- **STORED DATA**:
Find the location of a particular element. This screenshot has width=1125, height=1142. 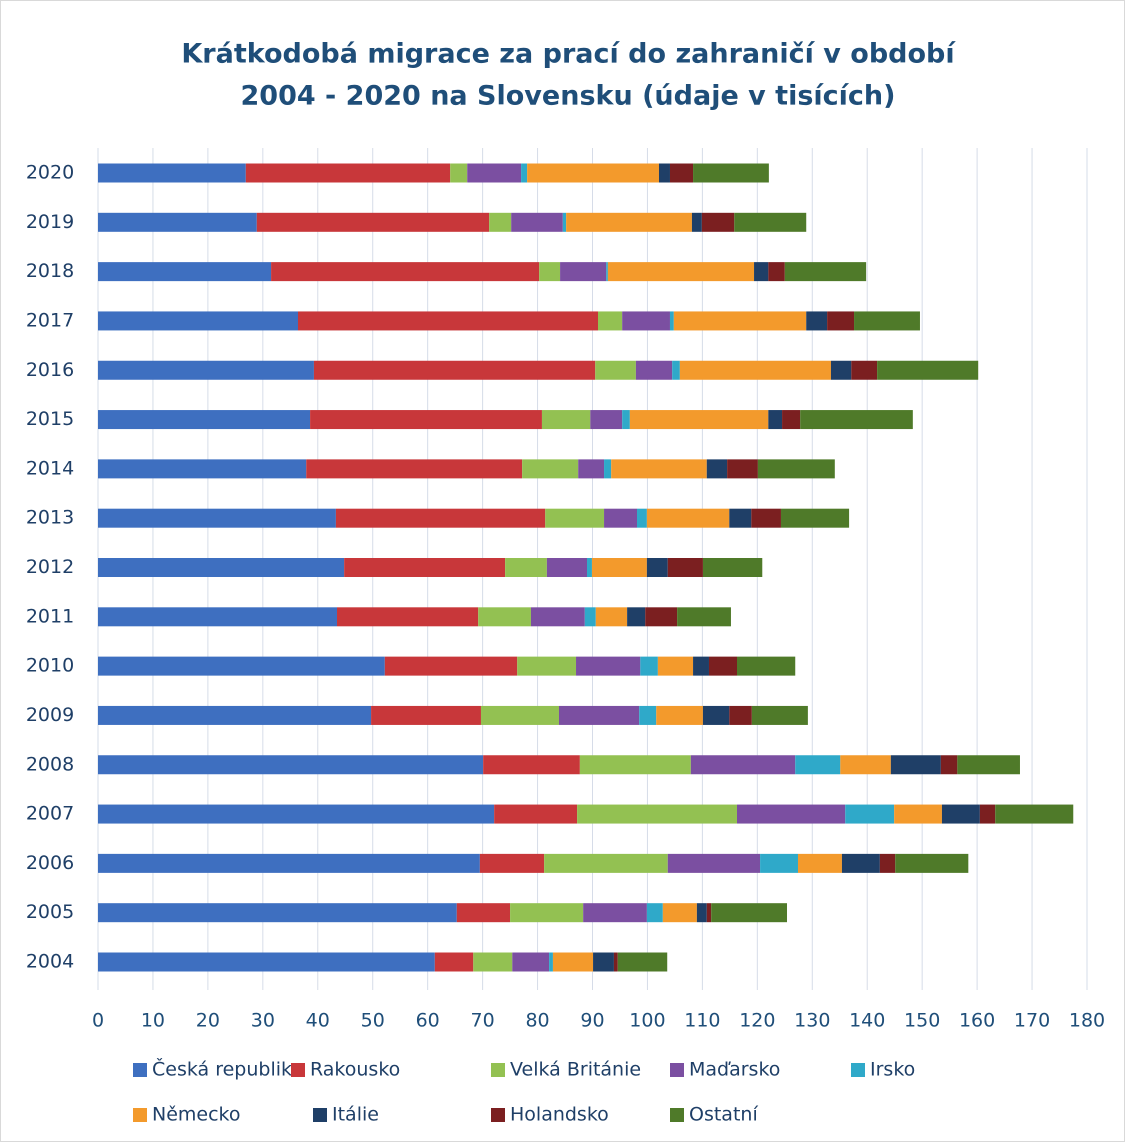

x-tick-label: 50 is located at coordinates (373, 1021).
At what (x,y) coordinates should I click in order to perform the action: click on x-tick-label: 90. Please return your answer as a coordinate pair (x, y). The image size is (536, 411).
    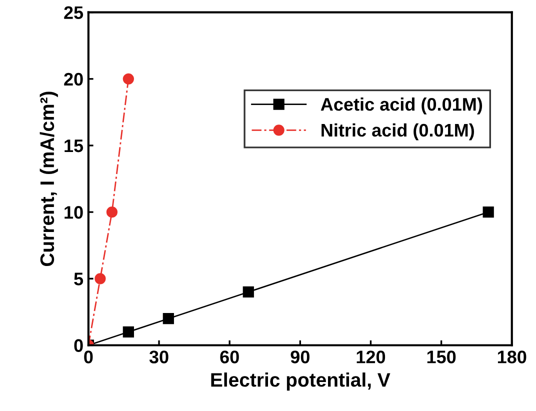
    Looking at the image, I should click on (300, 357).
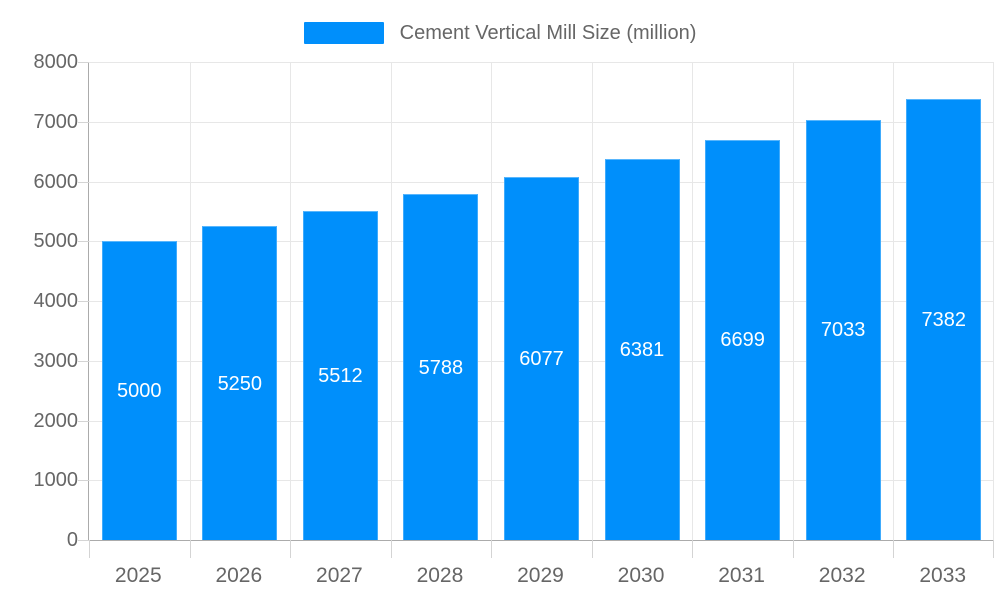 This screenshot has width=1000, height=600. Describe the element at coordinates (842, 576) in the screenshot. I see `x-axis-label: 2032` at that location.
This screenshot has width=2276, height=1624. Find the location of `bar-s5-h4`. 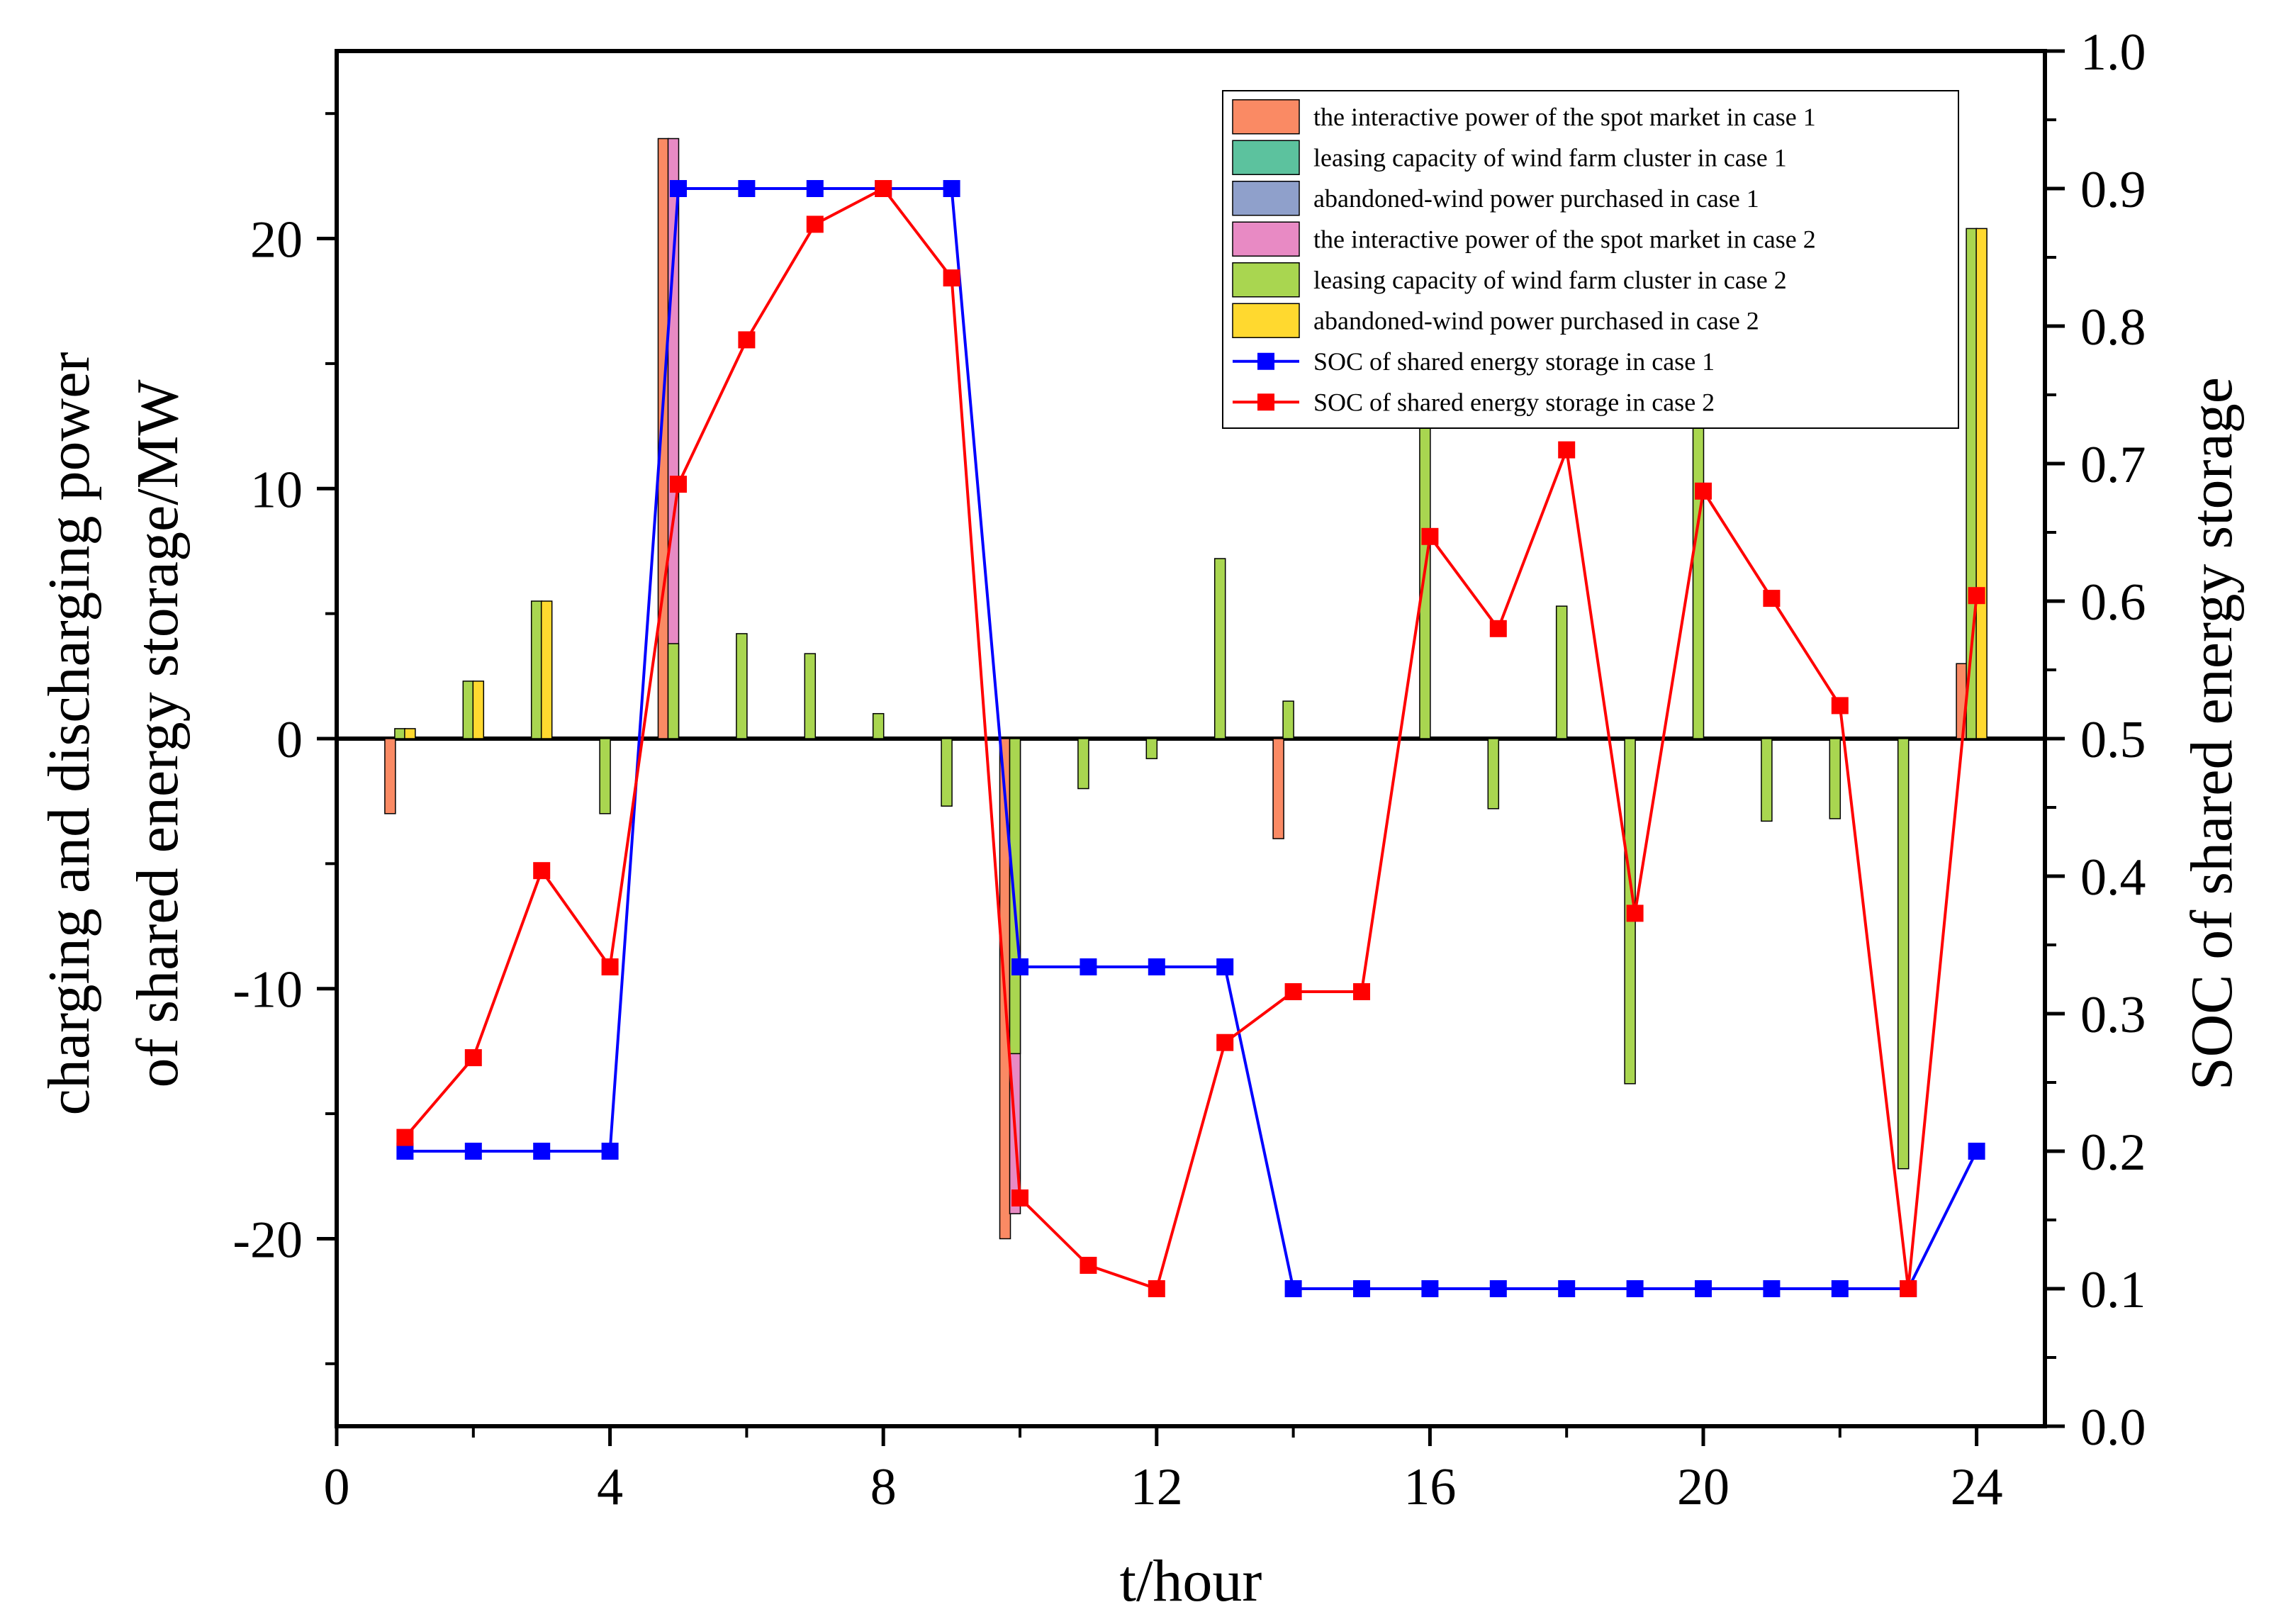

- **THE PROBLEM**: Retype every one of the entries above exactly as they appear, leaving out the pictures.

- **ANSWER TO THE EXERCISE**:
Find the location of a particular element. This screenshot has width=1125, height=1142. 

x-tick-label: 50 is located at coordinates (373, 1021).
At what (x,y) coordinates should I click in order to perform the action: click on x-tick-label: 90. Please return your answer as a coordinate pair (x, y). The image size is (536, 411).
    Looking at the image, I should click on (300, 357).
 This screenshot has width=1000, height=600. Describe the element at coordinates (842, 576) in the screenshot. I see `x-axis-label: 2032` at that location.
This screenshot has width=2276, height=1624. Find the location of `bar-s5-h4`. 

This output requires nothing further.